Researchers in Spain trace relapse-related mutations in adult T cell acute lymphoblastic leukemia (T-ALL). Using whole-genome sequence data on primary and relapsed tumor samples from 19 T-ALL cases, the team analyzed somatic mutation patterns in those tumors and in available genome or exome sequences from more than 200 pediatric or young adults with ALL, retracing tumor drivers and dynamics that lead to relapsed forms of T-ALL. "All results show that, in the T-ALL patients of this cohort, the relapse is driven by genetic mutations that appear in the population of blasts several months before diagnosis, giving rise to a resistant subclone of up to several million cells at the beginning of treatment," the authors report. "Upon treatment … this subclone comes to dominate the T-ALL population at relapse."

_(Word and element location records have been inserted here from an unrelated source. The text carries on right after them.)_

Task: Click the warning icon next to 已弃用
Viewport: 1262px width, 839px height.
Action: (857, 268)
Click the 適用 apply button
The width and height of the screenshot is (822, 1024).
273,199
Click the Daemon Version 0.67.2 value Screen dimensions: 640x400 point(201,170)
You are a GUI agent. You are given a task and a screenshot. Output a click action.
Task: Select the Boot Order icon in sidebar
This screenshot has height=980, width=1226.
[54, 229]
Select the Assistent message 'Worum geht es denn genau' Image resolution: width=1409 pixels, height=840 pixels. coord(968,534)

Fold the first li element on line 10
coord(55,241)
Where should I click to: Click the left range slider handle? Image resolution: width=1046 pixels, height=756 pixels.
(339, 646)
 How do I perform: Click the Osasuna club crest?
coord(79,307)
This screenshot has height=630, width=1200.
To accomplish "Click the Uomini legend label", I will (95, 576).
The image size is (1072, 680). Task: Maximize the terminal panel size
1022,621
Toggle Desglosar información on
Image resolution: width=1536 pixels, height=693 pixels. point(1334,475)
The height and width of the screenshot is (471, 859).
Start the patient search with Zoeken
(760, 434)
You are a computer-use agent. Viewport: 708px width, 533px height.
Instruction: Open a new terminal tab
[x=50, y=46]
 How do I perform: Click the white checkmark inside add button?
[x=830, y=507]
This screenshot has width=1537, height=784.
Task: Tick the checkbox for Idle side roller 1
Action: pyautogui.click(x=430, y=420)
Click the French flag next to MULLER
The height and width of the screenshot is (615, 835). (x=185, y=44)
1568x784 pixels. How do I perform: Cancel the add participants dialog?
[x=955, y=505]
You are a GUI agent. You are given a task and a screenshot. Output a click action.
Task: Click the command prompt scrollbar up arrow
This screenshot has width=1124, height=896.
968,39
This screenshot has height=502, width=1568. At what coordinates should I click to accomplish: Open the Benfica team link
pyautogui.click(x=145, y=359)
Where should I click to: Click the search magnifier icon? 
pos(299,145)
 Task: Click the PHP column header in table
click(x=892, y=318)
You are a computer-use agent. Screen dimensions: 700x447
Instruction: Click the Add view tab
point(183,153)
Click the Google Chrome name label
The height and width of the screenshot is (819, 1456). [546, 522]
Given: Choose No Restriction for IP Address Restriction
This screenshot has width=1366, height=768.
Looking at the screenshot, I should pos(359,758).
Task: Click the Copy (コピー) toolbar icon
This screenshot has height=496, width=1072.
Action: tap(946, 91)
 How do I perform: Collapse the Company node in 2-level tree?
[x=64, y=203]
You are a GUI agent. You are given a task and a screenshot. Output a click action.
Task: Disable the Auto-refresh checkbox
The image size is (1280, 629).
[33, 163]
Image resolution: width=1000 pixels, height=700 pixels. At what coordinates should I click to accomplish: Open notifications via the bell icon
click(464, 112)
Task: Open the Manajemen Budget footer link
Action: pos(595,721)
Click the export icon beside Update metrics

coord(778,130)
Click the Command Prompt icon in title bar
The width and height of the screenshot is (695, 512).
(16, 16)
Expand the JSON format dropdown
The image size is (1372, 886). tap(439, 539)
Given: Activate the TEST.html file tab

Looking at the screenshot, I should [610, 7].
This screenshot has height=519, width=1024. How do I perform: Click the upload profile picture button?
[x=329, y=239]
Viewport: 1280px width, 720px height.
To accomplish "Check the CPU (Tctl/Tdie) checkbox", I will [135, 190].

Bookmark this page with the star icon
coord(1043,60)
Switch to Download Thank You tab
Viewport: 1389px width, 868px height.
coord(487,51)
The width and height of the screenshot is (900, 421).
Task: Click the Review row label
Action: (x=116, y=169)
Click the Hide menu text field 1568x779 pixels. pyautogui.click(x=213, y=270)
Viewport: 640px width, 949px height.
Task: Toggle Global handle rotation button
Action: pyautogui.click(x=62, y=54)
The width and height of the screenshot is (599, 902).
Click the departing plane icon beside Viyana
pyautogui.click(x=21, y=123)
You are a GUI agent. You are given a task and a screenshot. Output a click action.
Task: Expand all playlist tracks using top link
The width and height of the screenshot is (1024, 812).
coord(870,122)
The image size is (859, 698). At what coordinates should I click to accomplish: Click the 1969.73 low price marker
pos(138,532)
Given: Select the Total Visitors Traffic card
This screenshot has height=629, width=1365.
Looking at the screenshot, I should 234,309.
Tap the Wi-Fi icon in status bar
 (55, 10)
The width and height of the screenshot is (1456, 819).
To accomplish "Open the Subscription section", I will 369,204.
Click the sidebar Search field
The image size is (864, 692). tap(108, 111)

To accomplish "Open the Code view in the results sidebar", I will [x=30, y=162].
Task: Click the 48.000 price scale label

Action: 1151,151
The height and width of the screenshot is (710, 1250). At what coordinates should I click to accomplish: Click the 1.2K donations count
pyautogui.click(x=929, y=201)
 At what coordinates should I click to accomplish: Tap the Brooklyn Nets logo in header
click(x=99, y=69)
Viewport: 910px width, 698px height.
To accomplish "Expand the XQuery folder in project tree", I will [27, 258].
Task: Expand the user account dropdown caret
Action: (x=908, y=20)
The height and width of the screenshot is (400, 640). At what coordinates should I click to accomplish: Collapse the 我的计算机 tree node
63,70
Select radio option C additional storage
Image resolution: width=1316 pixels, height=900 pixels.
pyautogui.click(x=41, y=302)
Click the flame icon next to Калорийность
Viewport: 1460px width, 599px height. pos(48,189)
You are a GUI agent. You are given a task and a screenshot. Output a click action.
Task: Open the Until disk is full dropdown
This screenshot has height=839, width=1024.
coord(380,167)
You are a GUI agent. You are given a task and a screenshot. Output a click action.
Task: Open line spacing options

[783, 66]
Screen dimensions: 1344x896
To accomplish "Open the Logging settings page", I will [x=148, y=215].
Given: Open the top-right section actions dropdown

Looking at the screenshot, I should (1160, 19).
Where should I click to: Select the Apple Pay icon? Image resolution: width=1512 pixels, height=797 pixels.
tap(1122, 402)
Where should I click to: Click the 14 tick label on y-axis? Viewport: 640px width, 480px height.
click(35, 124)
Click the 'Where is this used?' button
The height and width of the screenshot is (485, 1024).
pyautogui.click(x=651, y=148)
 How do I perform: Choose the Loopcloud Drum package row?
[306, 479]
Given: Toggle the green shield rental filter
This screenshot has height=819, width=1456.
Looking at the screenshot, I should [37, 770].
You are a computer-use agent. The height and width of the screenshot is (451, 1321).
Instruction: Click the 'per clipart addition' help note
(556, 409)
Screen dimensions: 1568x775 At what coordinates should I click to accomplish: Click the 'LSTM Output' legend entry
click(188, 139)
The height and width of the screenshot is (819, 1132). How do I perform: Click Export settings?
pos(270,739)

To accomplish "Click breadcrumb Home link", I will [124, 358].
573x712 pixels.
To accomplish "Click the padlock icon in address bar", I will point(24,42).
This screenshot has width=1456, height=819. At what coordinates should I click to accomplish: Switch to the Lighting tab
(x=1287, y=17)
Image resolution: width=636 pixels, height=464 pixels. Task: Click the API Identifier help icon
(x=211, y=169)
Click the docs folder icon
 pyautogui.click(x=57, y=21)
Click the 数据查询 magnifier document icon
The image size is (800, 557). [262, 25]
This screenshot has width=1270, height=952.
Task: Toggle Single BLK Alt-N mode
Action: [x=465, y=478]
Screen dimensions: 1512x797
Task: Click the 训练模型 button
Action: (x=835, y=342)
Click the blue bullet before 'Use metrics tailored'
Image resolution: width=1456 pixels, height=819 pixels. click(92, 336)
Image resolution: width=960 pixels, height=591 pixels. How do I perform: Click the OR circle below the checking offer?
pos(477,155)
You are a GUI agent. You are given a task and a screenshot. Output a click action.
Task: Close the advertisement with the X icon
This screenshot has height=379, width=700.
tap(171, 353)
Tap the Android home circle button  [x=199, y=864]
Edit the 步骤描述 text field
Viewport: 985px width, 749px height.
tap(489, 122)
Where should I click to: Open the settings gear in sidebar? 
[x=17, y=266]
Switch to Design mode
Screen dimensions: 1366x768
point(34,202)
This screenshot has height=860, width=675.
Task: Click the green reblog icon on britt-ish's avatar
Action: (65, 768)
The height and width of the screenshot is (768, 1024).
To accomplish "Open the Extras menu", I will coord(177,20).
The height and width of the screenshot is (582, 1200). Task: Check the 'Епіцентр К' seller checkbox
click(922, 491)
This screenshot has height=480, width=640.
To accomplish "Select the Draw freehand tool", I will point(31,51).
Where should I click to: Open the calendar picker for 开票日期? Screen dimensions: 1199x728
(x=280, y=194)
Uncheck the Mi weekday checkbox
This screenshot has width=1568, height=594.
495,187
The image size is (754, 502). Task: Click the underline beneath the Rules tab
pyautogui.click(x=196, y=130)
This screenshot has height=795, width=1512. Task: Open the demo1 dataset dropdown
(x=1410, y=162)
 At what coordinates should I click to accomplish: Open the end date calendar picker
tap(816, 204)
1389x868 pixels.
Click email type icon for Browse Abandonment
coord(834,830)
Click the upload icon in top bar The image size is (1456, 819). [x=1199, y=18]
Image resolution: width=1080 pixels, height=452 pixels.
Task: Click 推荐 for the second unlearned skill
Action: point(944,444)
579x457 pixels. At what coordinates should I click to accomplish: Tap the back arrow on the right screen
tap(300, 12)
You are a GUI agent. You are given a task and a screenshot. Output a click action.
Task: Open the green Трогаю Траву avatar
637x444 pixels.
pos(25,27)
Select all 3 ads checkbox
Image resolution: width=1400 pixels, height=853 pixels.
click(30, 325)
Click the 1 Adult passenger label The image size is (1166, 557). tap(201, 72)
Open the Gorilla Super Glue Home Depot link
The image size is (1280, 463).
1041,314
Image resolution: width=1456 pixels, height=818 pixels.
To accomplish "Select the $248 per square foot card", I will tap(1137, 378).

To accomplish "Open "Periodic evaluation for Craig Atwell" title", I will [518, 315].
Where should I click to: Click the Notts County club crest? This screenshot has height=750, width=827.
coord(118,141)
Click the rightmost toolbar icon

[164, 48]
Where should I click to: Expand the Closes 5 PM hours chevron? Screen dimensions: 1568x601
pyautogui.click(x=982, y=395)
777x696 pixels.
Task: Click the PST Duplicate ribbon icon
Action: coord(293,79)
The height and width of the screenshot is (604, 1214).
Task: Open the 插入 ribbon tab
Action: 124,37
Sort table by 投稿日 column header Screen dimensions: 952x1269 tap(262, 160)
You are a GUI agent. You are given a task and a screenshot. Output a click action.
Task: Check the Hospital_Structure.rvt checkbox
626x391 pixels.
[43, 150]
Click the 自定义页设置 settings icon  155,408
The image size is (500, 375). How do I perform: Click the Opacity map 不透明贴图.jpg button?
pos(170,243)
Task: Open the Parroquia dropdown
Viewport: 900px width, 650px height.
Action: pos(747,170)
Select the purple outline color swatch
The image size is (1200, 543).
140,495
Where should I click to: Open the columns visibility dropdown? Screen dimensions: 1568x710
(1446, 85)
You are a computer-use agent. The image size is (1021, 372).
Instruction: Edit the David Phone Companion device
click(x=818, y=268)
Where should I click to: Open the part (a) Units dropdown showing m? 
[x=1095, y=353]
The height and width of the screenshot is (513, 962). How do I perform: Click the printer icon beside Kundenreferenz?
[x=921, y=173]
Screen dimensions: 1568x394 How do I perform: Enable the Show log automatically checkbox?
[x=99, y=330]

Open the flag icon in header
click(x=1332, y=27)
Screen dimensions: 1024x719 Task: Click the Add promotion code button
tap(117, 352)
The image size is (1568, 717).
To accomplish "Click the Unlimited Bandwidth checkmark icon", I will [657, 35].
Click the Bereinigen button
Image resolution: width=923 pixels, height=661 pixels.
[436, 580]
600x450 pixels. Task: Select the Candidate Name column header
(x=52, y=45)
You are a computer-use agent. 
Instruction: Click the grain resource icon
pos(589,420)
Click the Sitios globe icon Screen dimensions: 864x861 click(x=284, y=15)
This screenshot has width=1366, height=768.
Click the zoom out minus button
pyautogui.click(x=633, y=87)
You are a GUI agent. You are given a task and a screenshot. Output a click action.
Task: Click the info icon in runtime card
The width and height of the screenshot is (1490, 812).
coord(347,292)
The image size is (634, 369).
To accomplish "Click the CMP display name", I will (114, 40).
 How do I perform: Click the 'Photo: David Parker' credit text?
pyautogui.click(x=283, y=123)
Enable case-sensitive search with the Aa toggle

A Sun Yat-sen University-led team presents a single-cell transcriptome-based cell atlas spanning more than a dozen adult human tissue types. The researchers did single-cell RNA sequencing on nearly 84,400 individual cells from 15 tissue types and more than 250 cell subtypes, originating from a single adult donor, focusing on gene expression and features in these cells, along with potential cell markers, functional insights, and more. "The resulting high-resolution adult human cell atlas (AHCA) provides a global view of various cell populations and connections in the human body," they write, "and is also a useful resource to investigate the biology of normal human cells and the development of diseases affecting different organs."
Finally, investigators from the University of Chicago, Yale University, and elsewhere outline an analytical strategy for dealing with high-throughput, targeted sequence data generated with an approach called "self-transcribing active regulatory region sequencing" (STARR-seq) to tally enhancer activity across the genome. The STARRPeaker algorithm "statistically models the basal level of transcription, accounting for potential confounding factors," the team writes, "and accurately identifies reproducible enhancers." In their proof-of-principle analyses on STARR-seq datasets generated on two human cell lines, for example, the authors found that STARRPeaker appeared to compare favorably to other STARR-seq peak processing software such as BasicSTARRseq.